Design and construction
- Architects: C. D. Hill & Company; Mauran, Russell & Crowell
- Dallas City Hall and Municipal Building
- U.S. Historic district – Contributing property
- Recorded Texas Historic Landmark
- Dallas Landmark
- Dallas Landmark Historic District Contributing Property
- Part of: Dallas Downtown Historic District (ID04000894)
- RTHL No.: 6664
- DLMK No.: H/17
- DLMKHD No.: H/48 (Harwood HD)

Significant dates
- Designated CP: August 11, 2006
- Designated RTHL: 1978
- Designated DLMK: March 17, 1982
- Designated DLMKHD: February 28, 1990

= Dallas Municipal Building =

The Dallas Municipal Building is a Dallas Landmark located along S. Harwood Street between Main and Commerce Street in the Main Street District of downtown Dallas, Texas, and it served as the city's fourth City Hall.
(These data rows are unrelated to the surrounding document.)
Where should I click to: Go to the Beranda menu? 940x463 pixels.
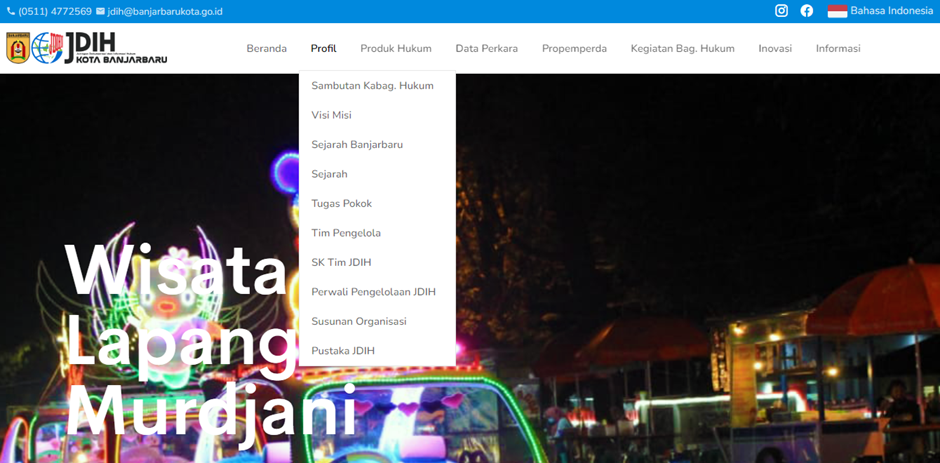pyautogui.click(x=266, y=48)
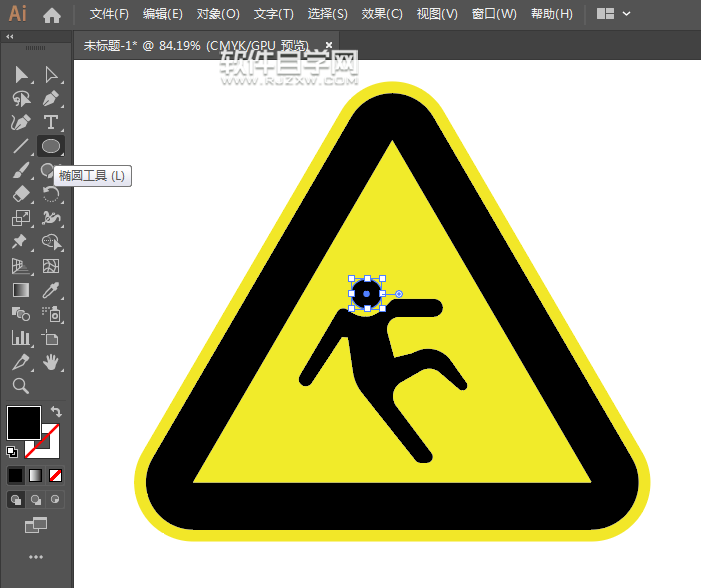Choose the Type tool
The image size is (701, 588).
coord(51,122)
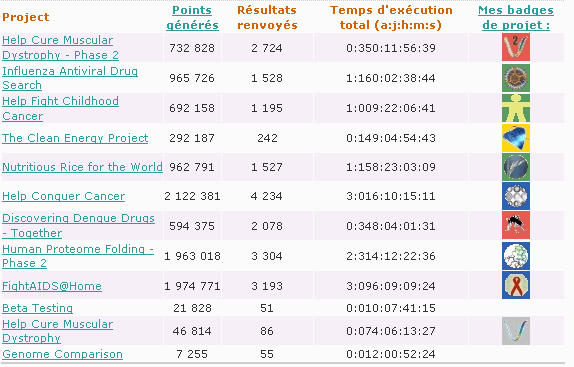Open Nutritious Rice for the World link

pos(82,167)
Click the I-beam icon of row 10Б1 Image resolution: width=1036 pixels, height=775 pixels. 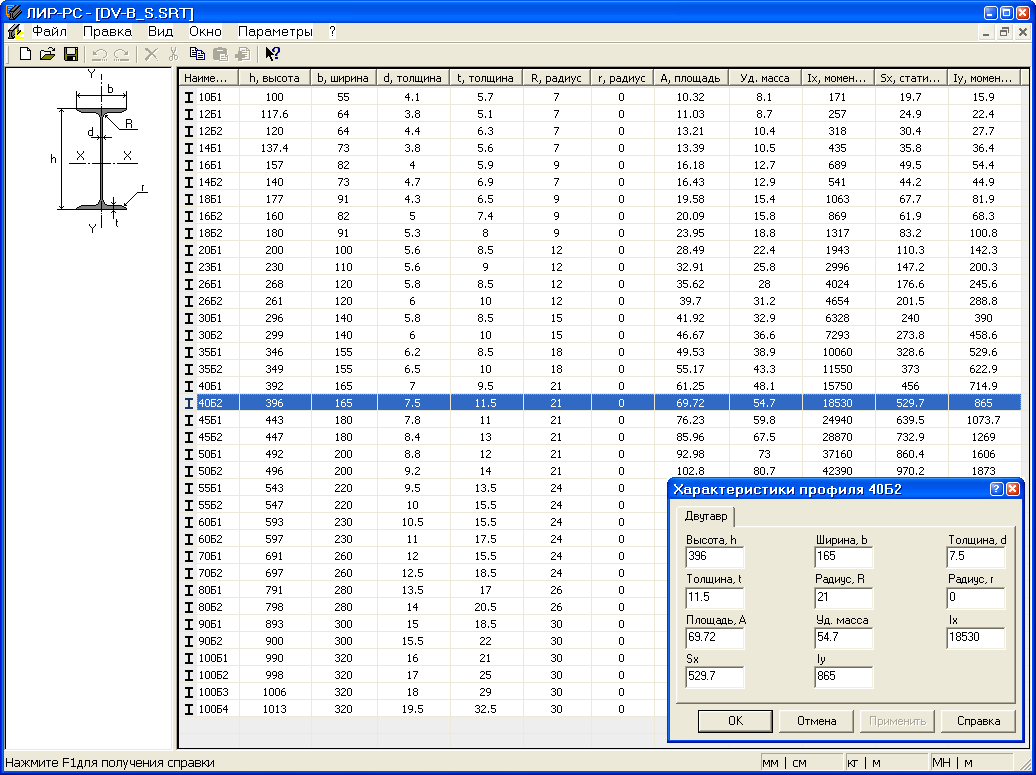(188, 97)
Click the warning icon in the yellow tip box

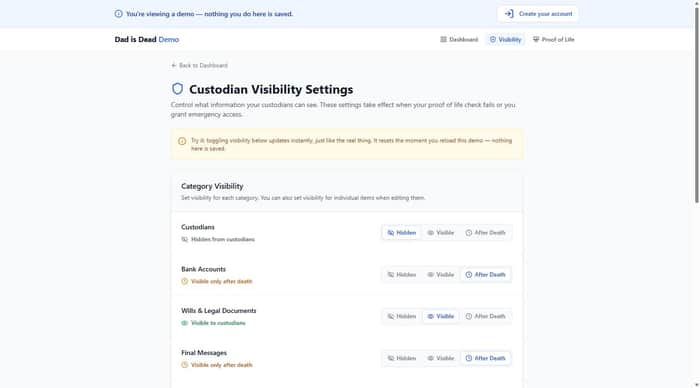(x=182, y=142)
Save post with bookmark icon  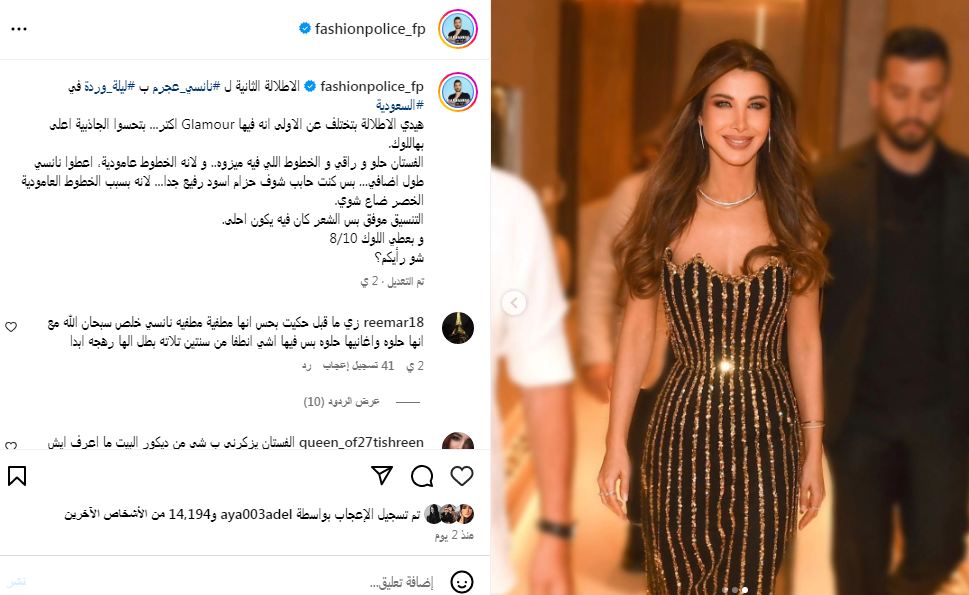pyautogui.click(x=17, y=476)
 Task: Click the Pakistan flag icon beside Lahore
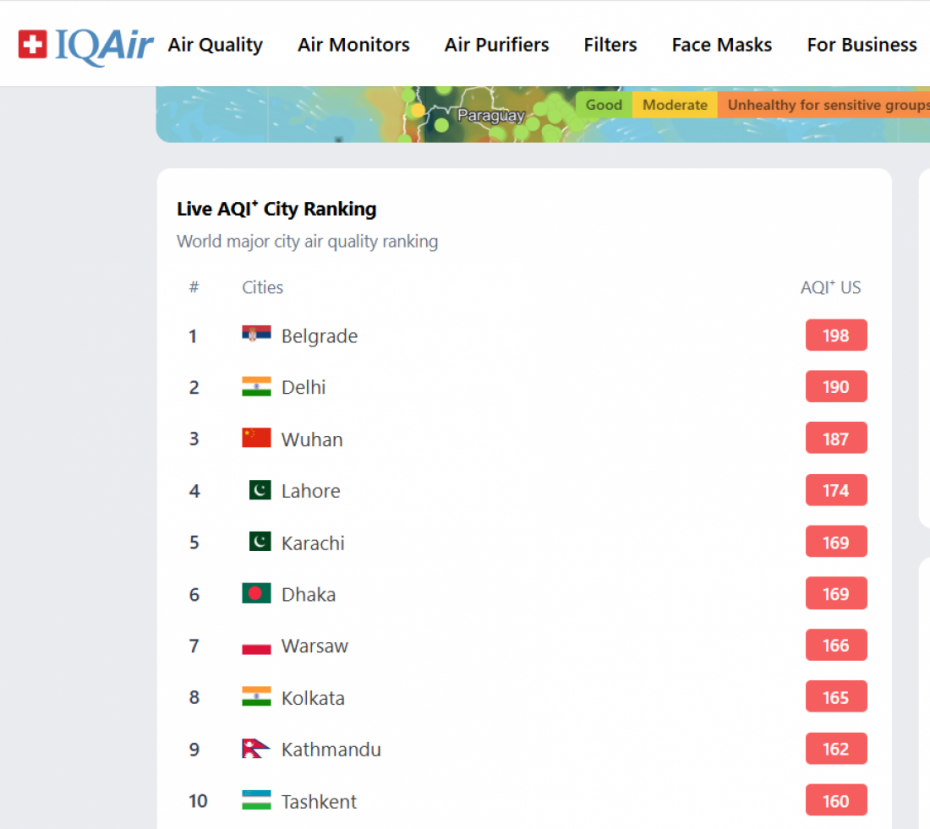pos(260,490)
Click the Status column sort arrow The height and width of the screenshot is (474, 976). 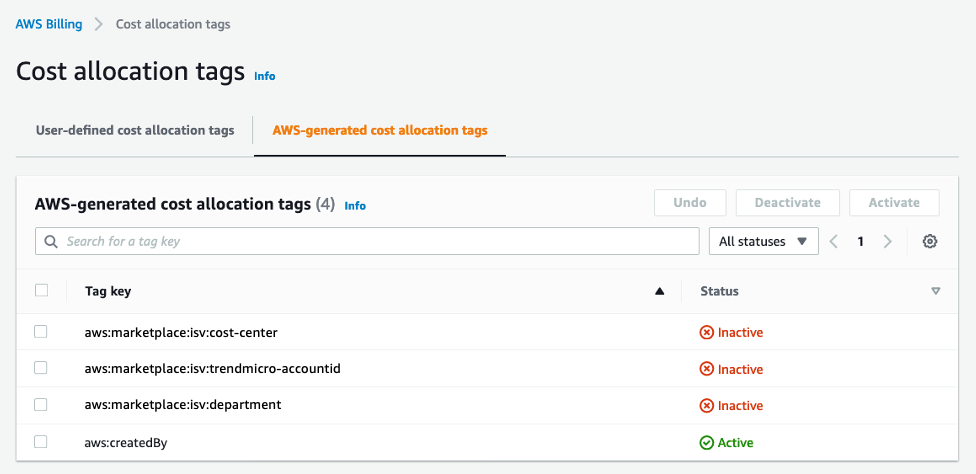click(936, 292)
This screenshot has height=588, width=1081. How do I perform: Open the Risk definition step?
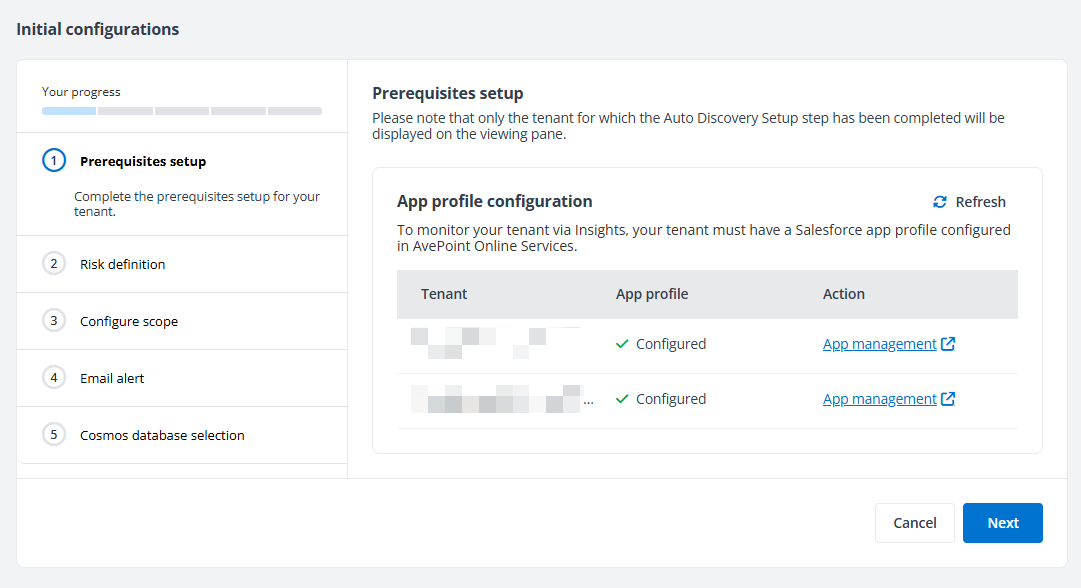(122, 265)
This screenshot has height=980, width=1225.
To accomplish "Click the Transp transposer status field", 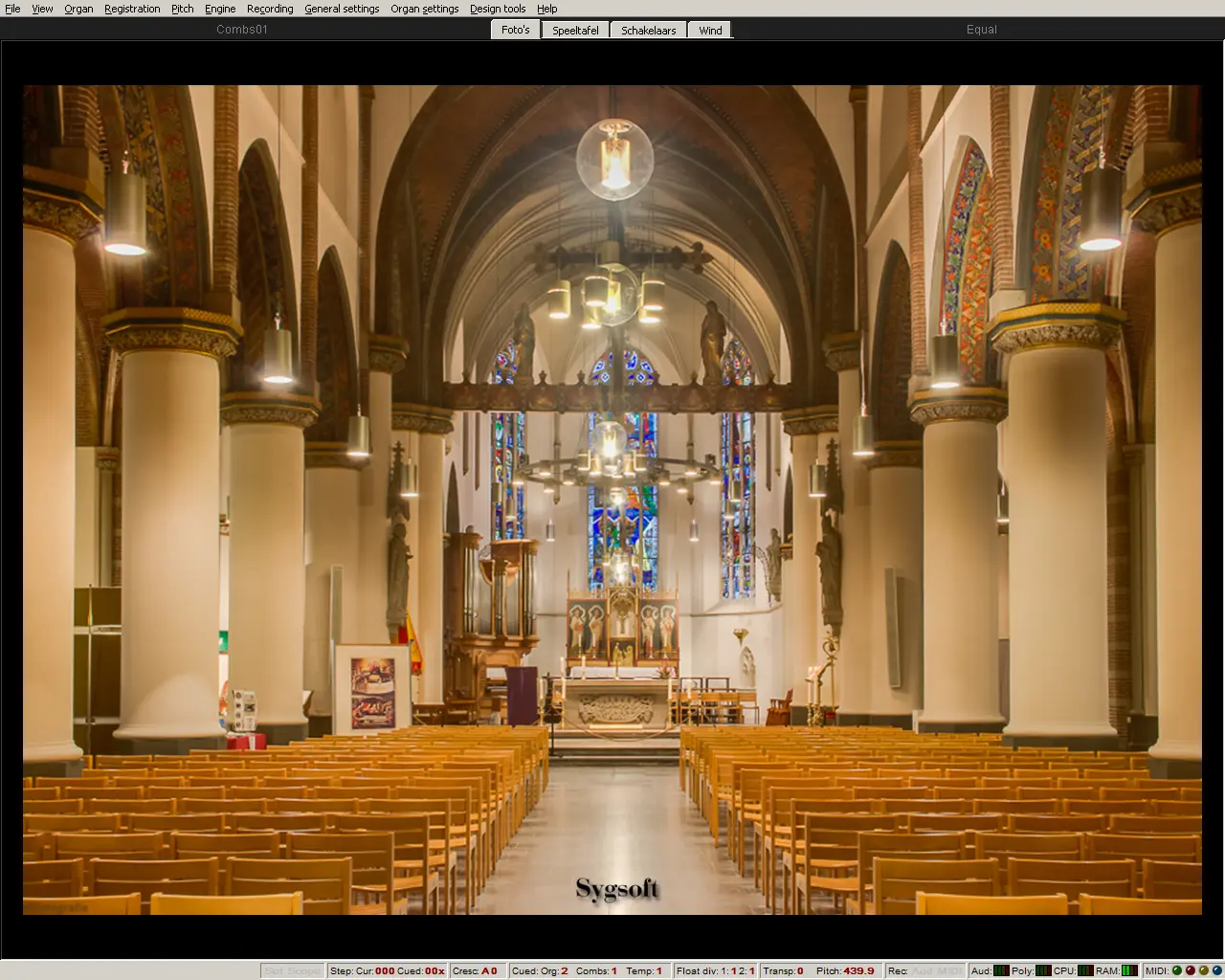I will 784,970.
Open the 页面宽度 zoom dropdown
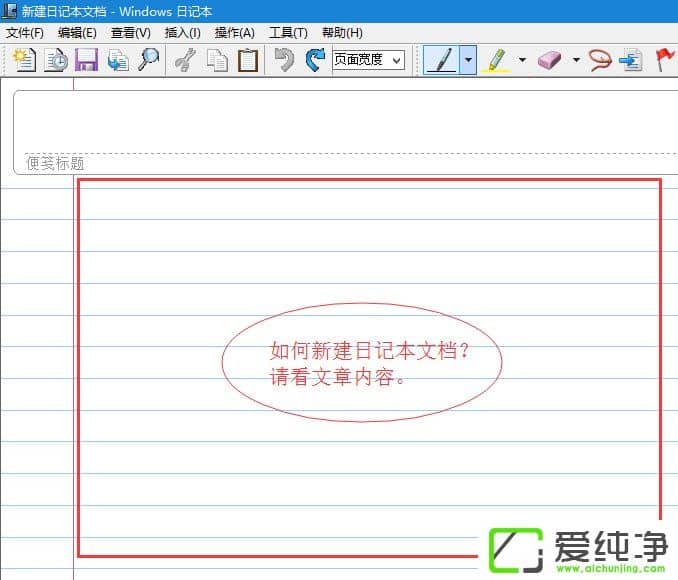This screenshot has height=580, width=678. click(x=368, y=60)
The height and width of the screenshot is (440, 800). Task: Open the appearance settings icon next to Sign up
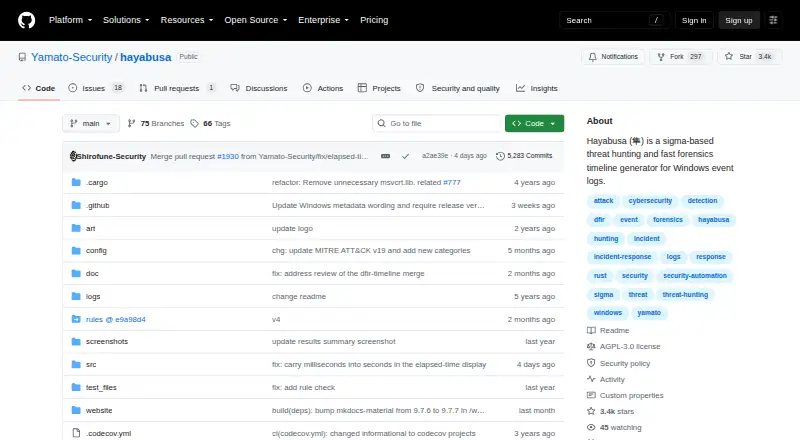tap(773, 20)
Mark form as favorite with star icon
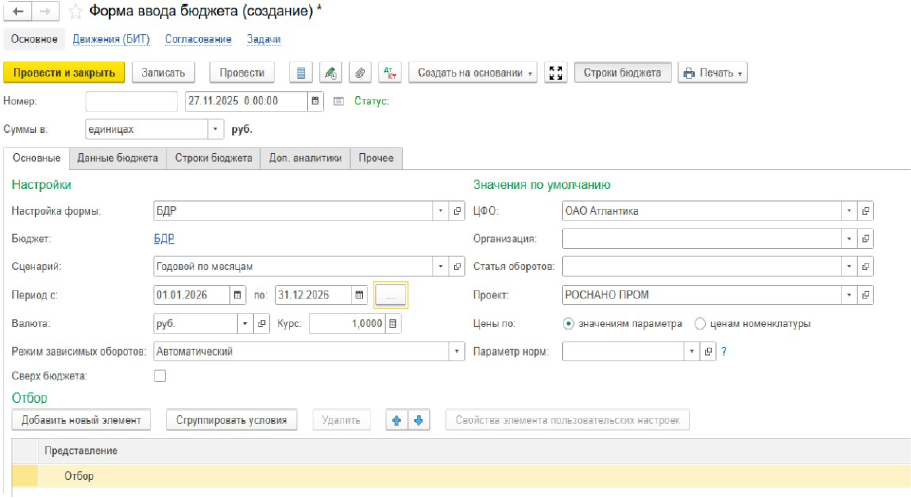 [x=75, y=12]
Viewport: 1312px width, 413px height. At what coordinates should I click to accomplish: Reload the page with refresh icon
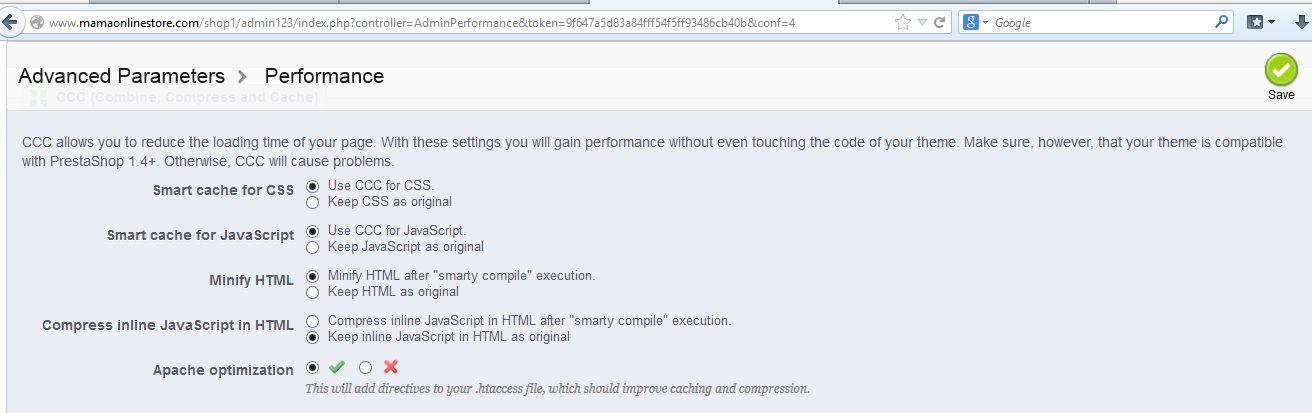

The structure is also a Recorded Texas Historic Landmark and a contributing property in the Harwood Street Historic District, located across the street from Main Street Garden Park.

==History==
The City purchased land for the fourth City Hall between 1911 and 1912 from Eliza Trice, Otto H. Lang and the Sweeney Family. Designed by C. D. Hill & Company in the Beaux-Arts style, plans were drawn up in 1913 and the Spring Fred A. Jones Building Company began construction. The building company filed for bankruptcy later that year, and the Board of Commissioners passed a resolution to accept the sale and transfer of materials to C. C. Street, Jr., who completed the building. The Municipal Building opened on October 17, 1914.

In 1956, the Municipal Building Annex was completed at 2014 Main St. and attached as a connected building to 106 S. Harwood which became the home to the Dallas Police Department.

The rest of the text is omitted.